Africa: ‘How policy inconsistency kills aviation industry’

aviation

Perennial inconsistency in government policies has been blamed for stagnation in the aviation industry.

Experts, who spoke in Lagos, at the 23rd League of Airports and Aviation Correspondents (LAAC) yearly conference, Wednesday, blamed the government and aviation regulatory bodies for failing to maximise the potential of the sector to stimulate growth and economic development.

Specifically, the sector has in the last two decades, seen about 12 ministers and multiple heads of agencies with diverse policies that were short-lived.

Chairman of the conference, Muneer Bankole, noted that in the early period of those glorious years of Nigeria Airways, the airline was a national glory carrying the country’s national flag all over the continents, and making the citizen proud with well-trained and seasoned professionals handling their roles with dignity in the development of trade and businesses through air transportation.

Bankole, who is also the Chief Executive Officer (CEO) of Med-View Airline Plc, said it was, however, unfortunate that politicisation, over-bearing government intervention, and policy inconsistency from the late 80s were the beginning of the downfall of the industry.
The last straw that broke the camels’ back was the liquidation of Nigeria Airways in 2004.

Since then, “Nigeria local carriers have not been able to measure up to the expectation of maximising the country’s potential despite over 200 million population to our advantage, but which other foreign carriers are feasting on to the detriment of domestic airlines.

“The gestation period of extinction of domestic carriers from the business, which is within the average of five to 10 years, should be worrisome to the industry’s stakeholders. The myriads of identifiable causes include the scarcity and high cost of aviation fuel; poor facility at our airports, obsolete infrastructures; multiple taxations; shortage of forex for airline operators; multiple designations for the foreign carriers and absence of Maintenance Repair and Overhaul (MRO) facility,” Bankole said.

President of the Aviation Safety Round Table Initiative (ASRTI), Dr. Gbenga Olowo, said it is not too late for the government to address those problems and revive the industry through policy thrust.

Olowo proposed four of such policies in the area of operational excellence, stakeholders’ satisfaction, safety security assurance, and regulatory effectiveness.

He said investment in aviation will only come under stable regulatory and legal frameworks and a willing government.

He advised the government to, along with the policy direction, design objectives and Key Performance Index (KPI) to measure developments in the area of safety management, airport, aircraft, human capital management, and business continuity focus among others.

The CEO Topbrass Aviation Services, Roland Iyayi, said the industry currently has no policy thrust since none has been a review or presented in the last couple of years.

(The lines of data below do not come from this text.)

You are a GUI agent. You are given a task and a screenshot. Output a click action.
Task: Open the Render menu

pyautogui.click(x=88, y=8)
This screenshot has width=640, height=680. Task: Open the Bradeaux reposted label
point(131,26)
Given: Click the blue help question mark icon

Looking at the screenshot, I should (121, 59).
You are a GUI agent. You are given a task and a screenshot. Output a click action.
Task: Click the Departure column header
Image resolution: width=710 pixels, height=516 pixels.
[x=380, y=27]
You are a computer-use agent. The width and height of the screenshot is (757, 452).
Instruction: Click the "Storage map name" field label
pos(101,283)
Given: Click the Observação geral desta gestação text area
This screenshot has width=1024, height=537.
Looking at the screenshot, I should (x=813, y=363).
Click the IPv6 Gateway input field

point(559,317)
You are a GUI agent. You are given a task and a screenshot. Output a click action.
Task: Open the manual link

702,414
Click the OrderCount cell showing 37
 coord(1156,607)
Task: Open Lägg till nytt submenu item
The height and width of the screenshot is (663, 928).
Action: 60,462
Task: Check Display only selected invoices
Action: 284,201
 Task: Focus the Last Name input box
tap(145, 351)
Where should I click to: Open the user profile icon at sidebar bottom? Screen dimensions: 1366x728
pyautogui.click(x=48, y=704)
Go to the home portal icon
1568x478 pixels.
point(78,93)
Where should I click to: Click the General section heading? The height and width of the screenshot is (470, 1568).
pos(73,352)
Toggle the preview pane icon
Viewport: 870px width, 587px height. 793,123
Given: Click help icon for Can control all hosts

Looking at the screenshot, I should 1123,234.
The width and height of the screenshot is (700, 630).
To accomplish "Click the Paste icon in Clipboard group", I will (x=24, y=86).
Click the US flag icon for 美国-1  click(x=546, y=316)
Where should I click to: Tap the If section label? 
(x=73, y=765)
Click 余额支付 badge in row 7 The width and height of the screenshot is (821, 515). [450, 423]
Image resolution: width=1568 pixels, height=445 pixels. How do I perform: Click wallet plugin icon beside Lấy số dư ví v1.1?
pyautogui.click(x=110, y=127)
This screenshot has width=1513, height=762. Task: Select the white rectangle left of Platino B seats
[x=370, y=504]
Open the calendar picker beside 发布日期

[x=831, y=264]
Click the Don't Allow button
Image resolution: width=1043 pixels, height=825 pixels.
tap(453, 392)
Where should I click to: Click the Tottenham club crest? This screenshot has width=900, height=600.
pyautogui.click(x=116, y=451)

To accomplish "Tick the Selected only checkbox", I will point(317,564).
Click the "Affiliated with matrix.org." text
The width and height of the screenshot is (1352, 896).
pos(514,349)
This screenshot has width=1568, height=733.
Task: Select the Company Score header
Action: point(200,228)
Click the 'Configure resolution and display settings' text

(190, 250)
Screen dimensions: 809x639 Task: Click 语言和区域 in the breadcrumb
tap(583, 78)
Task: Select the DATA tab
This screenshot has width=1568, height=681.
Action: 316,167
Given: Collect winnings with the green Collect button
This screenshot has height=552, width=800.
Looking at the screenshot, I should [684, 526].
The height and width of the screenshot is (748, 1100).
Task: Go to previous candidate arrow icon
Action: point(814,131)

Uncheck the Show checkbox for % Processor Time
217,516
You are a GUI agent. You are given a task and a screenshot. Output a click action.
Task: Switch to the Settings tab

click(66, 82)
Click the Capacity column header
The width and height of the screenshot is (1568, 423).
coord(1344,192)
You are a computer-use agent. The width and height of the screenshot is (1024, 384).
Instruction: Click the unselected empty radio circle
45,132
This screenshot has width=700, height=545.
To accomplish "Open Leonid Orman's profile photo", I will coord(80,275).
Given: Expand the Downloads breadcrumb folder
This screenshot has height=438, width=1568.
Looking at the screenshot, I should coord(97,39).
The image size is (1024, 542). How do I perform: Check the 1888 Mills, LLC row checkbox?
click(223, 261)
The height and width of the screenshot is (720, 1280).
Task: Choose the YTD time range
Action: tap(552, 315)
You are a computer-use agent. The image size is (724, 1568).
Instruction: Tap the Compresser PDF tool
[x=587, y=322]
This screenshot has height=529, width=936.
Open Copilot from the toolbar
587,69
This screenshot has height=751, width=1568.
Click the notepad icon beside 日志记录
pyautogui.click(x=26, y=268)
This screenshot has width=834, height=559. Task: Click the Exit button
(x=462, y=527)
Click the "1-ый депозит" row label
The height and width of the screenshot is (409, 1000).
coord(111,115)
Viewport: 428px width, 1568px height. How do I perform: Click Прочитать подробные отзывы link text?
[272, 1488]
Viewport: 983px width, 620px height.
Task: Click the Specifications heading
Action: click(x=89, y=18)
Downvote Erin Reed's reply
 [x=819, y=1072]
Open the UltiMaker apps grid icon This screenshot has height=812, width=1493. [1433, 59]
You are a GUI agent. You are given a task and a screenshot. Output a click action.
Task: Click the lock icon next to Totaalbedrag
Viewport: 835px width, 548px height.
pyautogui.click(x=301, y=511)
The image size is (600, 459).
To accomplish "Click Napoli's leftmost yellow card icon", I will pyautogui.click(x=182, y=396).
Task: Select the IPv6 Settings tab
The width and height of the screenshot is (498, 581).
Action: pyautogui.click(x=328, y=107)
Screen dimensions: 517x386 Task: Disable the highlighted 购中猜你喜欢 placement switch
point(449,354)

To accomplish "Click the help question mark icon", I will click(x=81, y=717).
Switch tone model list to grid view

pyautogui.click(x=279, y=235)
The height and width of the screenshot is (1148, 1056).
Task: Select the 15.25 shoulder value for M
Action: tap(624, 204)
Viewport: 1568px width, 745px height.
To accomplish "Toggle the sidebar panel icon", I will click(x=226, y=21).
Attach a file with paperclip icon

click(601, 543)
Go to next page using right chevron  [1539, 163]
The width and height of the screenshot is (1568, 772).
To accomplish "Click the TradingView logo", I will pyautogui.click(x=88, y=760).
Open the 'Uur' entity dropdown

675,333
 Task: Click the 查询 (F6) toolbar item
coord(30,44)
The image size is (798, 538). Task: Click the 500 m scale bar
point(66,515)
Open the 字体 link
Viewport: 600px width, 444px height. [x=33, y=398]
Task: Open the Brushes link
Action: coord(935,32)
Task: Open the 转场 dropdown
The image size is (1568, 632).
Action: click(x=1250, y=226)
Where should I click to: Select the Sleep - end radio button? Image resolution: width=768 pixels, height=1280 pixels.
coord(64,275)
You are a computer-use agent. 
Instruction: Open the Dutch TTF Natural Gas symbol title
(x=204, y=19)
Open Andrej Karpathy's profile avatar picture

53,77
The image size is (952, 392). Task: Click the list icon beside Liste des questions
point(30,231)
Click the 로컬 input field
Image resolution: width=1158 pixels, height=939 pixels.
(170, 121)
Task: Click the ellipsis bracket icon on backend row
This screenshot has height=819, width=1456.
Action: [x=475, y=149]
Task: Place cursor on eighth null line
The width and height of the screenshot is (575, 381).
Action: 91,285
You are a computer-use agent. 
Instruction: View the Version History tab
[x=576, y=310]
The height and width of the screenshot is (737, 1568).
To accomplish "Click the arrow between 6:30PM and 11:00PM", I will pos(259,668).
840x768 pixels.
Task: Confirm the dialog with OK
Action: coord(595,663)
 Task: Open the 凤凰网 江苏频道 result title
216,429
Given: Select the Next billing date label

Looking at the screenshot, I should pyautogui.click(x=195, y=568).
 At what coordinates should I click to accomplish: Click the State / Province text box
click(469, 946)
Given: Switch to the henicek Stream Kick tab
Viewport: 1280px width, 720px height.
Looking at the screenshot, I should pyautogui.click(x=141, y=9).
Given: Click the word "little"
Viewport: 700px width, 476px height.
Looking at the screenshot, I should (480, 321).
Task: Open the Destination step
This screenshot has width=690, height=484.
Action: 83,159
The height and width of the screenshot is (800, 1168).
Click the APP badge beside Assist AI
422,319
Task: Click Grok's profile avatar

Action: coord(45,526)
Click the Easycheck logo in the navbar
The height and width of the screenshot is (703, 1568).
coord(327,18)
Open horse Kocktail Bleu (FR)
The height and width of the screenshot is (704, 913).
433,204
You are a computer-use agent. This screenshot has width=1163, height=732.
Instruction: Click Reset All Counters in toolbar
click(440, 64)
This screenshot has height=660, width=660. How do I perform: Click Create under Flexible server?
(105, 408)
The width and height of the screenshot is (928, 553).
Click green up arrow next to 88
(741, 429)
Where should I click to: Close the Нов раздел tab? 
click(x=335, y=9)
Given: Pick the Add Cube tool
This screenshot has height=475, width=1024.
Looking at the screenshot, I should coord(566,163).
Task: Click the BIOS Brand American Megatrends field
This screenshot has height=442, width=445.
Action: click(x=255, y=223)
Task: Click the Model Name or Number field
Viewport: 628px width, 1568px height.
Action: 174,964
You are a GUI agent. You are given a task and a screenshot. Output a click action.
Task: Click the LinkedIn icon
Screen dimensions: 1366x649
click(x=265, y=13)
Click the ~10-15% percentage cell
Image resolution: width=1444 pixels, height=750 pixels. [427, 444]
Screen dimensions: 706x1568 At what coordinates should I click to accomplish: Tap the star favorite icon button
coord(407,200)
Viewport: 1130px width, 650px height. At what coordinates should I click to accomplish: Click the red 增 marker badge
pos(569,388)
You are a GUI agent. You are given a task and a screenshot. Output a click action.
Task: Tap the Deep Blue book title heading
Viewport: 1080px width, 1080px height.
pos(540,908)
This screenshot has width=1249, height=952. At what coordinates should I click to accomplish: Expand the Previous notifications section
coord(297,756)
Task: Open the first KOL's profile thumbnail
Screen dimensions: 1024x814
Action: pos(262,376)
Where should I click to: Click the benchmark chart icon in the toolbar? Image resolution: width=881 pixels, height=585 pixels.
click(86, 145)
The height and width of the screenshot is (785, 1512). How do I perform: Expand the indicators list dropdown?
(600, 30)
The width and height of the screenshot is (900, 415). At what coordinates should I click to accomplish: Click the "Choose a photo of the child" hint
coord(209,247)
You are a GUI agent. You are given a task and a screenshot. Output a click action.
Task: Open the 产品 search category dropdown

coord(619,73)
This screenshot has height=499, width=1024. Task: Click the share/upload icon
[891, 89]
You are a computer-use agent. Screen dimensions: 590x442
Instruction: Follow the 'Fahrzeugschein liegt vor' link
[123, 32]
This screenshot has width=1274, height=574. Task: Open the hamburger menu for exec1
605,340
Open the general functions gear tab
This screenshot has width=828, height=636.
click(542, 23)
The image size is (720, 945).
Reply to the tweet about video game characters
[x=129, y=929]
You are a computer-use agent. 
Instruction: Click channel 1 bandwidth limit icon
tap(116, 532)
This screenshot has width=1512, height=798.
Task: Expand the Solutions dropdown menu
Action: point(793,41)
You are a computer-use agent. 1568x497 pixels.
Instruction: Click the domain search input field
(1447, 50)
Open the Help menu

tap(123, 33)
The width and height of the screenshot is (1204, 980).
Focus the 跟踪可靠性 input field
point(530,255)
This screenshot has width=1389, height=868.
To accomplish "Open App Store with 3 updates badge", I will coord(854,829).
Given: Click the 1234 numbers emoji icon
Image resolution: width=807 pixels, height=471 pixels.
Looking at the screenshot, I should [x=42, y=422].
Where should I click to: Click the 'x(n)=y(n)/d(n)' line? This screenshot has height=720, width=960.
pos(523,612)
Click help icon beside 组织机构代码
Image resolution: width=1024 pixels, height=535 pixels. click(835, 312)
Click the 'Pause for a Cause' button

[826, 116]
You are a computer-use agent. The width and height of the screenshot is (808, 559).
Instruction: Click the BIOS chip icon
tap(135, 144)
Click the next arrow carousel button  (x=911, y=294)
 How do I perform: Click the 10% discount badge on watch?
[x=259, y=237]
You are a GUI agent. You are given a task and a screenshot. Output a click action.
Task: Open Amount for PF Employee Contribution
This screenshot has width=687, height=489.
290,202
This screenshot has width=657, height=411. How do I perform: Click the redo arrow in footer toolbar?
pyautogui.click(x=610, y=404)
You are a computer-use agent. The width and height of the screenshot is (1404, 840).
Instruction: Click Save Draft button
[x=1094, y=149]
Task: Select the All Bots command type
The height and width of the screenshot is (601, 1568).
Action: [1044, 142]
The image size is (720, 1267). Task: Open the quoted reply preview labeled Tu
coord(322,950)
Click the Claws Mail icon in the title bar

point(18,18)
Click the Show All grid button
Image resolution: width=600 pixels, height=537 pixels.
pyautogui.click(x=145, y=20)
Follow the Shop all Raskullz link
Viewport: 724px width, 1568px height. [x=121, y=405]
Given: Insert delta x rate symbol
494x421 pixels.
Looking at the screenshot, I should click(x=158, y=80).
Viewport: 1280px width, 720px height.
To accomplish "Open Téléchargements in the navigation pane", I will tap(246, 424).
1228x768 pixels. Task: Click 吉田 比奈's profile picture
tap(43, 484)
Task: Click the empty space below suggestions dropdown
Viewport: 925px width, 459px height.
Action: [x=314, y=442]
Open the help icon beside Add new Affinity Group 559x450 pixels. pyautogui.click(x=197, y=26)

Iyayi said the norm is to have policies made from knee-jerk reactions to issues, because “we have a lot of people in government privileged positions that little or nothing about the offices.”

CEO African Aviation Services, Nick Fadugba, said aviation could be a vital catalyst for Africa’s economic growth and social advancement.
Fadugba said Africa needs a safe, reliable, efficient and portable air transport industry that facilitates business, trade, and tourism across the continent and between Africa and the world.

He said a situation in which over 90 percent of international air traffic to and from Nigeria is carried by non-Nigerian airlines is damaging to the economy in several ways, such as the huge capital flight from Nigeria, the continued deterioration of the aviation industry and the loss of skilled aviation employment opportunities.

He recommended that African governments and regulators need to provide an enabling environment, while African airlines should work together through inter-lining, code sharing, joint ventures, and mergers and acquisitions so as to form stronger carriers that can compete effectively and can grow and prosper.